University Committee – The Committee will review research proposals submitted to it. The Committee of the Research Authority will serve as the supreme committee handling the formulation of University policies on matters of ethics, will promote awareness of and education on research ethics at the University and in cooperation with other institutions of higher education, and will advise the faculty ethics committees on the ethical matters they submit to it, will approve procedures determining the faculty ethics committees, and will be involved in coordinating and administering the network of ethics committees, without derogating the sovereignty of the faculty committees to make decisions in the field of their authority and their professional specialization, and will hold meetings of the chairs and members of these committees from time to time.
The Committee seeks to obtain feedback and conduct a dialogue with members from within and outside the University community, with the intention of improving the conditions for research using human participants.
This Committee will serve as a committee of ongoing formulation that will propose and receive proposals for changes in these regulations according to new needs that arise.
Faculty and departmental committees – Ethics committees will be established in every faculty that conducts research using human participants. The decision to establish additional committees (for example, in departments or schools) will be made in conjunction with the University Ethics Committee. The existence of a number of large institutional committees operating in parallel will facilitate division of the work load as follows: a) among the committees; b) among the members of the committee; c) because committees sometimes review research studies submitted by members of the committee, who are prohibited from taking part in the deliberations. A large committee that operates in a cyclic manner in dividing the work load is capable of reviewing research proposals quickly and efficiently. The committees will review the research proposals submitted to them and will promote awareness of and education for research education in their faculty and department, and in cooperation with the University Committee, at universities in the United States. These jobs are defined as salaried positions.
Training members of the committee for ethics in research involving human participants – Every member of the committee for ethics in research involving human participants will complete an initial training program, as well as refresher courses to be approved or created by the institutional Ethics Committee. The members of the committee will be required to take a refresher course once every five years.
Documentation requirements – Every committee will be required to make sure to submit organized documentation such that the information is preserved for seven years in the committee archives managed by the Research Authority.

- Written instruction
Condense the ethics regulations paragraph that starts "Training members of the committee" into a short list that keeps its main facts. Rely only on the ethics regulations text.

- Dataset section

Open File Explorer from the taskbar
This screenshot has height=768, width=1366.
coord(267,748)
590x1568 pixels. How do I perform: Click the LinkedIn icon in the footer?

- Written answer
- Every member of the committee for ethics in research involving human participants completes an initial training program.
- Members also take refresher courses approved or created by the institutional Ethics Committee.
- A refresher course is required once every five years.